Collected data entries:
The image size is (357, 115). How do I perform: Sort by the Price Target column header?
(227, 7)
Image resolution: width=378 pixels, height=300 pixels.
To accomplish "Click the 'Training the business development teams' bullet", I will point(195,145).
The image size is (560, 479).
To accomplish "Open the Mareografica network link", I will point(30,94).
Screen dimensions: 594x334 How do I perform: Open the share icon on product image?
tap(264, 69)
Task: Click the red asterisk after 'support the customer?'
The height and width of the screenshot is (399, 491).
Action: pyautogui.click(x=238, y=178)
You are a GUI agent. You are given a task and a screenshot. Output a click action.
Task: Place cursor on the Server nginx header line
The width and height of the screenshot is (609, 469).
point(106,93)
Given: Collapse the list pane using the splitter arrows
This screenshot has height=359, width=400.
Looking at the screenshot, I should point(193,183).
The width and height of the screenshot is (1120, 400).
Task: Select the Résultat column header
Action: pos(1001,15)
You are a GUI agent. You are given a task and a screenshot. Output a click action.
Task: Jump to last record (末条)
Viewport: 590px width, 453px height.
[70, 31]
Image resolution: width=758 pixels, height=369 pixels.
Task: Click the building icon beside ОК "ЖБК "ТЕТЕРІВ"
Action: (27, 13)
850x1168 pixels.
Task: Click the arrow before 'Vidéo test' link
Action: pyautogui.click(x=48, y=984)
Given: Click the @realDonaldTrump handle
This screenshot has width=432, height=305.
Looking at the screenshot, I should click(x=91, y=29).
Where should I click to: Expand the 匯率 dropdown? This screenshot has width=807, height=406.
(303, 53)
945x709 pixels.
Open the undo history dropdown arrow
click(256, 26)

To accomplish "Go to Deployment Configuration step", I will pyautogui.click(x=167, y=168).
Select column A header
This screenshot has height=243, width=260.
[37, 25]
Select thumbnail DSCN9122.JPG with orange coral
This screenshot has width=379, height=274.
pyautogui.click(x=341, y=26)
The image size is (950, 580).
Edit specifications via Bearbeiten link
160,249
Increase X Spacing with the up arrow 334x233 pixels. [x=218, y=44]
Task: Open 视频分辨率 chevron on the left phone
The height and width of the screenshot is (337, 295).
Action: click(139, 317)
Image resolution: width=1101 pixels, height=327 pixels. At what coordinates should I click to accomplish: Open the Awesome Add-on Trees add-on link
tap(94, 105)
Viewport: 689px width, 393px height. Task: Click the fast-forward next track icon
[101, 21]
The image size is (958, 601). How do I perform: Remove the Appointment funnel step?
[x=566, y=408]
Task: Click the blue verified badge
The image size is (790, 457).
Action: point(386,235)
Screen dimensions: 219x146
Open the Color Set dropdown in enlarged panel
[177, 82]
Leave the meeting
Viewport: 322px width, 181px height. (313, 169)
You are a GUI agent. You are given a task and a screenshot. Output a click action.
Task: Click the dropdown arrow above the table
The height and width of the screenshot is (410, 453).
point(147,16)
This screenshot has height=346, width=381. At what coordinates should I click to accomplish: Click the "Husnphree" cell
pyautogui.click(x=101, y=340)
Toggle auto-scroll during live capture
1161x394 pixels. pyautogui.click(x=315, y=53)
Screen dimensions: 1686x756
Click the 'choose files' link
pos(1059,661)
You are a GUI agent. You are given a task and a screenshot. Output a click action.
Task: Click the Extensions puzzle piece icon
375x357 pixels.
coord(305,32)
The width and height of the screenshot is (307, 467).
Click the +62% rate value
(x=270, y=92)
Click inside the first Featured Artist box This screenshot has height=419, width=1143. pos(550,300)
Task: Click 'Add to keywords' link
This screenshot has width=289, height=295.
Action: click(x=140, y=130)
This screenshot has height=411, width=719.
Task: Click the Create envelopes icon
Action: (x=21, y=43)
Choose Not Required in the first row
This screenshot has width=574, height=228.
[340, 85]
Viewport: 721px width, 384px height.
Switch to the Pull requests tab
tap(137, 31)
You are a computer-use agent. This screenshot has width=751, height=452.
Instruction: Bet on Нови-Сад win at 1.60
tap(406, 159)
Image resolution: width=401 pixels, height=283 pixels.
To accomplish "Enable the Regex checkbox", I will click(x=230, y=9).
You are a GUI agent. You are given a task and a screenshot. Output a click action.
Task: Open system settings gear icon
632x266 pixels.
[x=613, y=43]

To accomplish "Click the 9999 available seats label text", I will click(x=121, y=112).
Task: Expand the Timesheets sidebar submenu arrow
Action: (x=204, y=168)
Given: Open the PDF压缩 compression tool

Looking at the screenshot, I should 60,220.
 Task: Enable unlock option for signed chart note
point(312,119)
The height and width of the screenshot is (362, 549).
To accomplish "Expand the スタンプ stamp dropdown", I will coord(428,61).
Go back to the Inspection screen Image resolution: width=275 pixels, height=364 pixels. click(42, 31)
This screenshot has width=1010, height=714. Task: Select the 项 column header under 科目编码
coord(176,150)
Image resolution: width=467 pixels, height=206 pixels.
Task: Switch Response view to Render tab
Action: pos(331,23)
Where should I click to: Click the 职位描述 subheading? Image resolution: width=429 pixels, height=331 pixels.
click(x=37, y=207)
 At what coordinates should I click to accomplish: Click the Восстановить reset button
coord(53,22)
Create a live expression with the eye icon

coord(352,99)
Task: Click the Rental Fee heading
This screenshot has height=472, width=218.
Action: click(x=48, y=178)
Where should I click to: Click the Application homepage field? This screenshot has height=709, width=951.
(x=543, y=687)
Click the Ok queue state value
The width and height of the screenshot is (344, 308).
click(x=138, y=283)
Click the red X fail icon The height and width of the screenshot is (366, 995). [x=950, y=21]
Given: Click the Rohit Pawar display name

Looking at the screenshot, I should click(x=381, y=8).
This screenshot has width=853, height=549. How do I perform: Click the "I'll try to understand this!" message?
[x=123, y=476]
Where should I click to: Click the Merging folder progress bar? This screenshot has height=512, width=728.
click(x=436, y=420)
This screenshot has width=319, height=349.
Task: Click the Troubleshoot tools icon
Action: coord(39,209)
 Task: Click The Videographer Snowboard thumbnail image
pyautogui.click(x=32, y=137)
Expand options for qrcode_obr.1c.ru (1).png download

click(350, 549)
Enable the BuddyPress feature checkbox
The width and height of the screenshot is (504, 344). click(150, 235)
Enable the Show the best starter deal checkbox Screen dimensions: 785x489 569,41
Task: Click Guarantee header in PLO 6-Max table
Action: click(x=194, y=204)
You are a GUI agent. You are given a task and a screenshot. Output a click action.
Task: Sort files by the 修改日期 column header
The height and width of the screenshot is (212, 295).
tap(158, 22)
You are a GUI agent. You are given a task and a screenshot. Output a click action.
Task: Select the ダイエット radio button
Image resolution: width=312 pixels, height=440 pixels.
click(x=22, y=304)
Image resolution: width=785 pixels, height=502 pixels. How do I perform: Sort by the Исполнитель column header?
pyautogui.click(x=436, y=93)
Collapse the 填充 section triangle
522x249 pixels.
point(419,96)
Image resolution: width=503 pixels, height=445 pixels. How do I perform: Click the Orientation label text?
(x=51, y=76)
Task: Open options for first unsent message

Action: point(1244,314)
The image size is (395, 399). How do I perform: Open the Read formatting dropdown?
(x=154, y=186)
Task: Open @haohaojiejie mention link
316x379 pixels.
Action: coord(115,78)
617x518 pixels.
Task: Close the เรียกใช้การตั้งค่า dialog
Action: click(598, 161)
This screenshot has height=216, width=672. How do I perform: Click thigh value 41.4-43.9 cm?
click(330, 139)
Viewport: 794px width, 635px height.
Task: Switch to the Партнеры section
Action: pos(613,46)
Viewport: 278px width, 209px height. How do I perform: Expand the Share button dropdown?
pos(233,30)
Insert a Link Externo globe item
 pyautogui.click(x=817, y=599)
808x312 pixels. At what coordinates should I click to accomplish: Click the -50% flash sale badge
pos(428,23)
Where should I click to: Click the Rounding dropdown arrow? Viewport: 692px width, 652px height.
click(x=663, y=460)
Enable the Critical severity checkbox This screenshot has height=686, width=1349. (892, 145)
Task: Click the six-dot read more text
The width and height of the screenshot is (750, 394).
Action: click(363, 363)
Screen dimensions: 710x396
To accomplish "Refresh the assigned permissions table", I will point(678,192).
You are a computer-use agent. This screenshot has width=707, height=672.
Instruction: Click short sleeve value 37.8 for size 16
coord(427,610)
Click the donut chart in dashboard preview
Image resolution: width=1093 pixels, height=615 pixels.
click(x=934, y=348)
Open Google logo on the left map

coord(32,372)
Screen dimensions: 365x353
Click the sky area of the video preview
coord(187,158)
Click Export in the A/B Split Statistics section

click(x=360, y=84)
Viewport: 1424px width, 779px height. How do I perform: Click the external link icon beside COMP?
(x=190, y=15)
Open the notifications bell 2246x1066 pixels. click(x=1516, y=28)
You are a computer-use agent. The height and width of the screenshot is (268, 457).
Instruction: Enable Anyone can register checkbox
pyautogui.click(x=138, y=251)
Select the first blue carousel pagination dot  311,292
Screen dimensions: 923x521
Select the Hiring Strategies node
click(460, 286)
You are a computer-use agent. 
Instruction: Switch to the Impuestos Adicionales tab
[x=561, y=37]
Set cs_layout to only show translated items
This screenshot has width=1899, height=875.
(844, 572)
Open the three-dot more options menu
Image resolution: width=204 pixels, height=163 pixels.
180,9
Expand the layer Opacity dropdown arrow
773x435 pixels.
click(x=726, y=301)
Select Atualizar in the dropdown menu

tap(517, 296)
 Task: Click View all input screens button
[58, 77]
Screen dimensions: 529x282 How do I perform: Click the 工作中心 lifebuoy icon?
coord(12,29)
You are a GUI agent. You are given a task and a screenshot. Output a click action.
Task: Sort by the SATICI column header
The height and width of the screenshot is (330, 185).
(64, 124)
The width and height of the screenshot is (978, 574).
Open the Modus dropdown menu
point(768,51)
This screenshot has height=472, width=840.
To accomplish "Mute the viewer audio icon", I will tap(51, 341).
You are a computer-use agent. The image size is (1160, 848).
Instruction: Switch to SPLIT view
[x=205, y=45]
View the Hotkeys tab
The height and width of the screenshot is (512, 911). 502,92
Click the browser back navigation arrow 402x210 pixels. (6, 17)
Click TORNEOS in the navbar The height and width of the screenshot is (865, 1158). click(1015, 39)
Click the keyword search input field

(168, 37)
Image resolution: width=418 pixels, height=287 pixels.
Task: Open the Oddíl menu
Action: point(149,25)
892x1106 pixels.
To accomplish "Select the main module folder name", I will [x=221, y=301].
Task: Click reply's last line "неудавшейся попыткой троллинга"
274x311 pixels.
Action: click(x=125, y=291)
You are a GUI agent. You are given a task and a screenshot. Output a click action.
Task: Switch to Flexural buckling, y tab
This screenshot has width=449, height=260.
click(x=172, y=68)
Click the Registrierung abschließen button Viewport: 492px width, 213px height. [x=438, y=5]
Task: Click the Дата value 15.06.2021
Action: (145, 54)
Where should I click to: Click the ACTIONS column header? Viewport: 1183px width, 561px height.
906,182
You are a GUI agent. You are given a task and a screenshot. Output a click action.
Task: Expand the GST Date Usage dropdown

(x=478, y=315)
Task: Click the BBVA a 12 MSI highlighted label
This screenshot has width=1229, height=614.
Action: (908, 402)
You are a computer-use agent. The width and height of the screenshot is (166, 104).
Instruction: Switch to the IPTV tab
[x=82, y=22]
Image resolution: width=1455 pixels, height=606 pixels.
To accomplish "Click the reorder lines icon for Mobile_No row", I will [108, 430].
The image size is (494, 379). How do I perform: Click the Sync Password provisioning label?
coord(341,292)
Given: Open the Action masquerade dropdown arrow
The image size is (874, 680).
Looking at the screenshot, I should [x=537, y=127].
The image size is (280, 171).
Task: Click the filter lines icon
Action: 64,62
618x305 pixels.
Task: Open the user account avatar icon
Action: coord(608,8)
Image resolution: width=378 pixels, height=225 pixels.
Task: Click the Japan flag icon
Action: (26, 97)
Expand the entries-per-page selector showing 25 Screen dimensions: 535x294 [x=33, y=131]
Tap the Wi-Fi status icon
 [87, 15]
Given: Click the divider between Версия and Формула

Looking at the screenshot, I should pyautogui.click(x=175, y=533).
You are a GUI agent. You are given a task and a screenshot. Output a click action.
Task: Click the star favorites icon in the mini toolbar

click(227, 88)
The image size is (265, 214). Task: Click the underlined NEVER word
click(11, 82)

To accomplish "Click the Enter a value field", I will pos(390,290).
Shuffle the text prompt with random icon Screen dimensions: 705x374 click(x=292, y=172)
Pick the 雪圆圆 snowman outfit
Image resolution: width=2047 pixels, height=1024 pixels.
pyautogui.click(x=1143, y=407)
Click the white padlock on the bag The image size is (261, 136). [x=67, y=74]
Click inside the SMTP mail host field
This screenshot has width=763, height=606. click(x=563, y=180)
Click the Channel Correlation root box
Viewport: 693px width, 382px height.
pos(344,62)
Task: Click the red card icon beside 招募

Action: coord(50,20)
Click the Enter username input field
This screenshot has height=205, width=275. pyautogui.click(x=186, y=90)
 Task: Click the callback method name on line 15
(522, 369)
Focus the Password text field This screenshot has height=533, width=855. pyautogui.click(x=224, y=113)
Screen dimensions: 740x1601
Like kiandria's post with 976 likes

WHAT YOU NEED TO DO: Please write out exactly the lines from the start of the data through the line that contains "Task: Place cursor", both ends included, and nothing else.

EXERCISE RESULT:
The image size is (357, 115). How do I perform: Sort by the Price Target column header?
(227, 7)
Image resolution: width=378 pixels, height=300 pixels.
To accomplish "Click the 'Training the business development teams' bullet", I will point(195,145).
The image size is (560, 479).
To accomplish "Open the Mareografica network link", I will point(30,94).
Screen dimensions: 594x334 How do I perform: Open the share icon on product image?
tap(264, 69)
Task: Click the red asterisk after 'support the customer?'
The height and width of the screenshot is (399, 491).
Action: pyautogui.click(x=238, y=178)
You are a GUI agent. You are given a task and a screenshot. Output a click action.
Task: Place cursor on the Server nginx header line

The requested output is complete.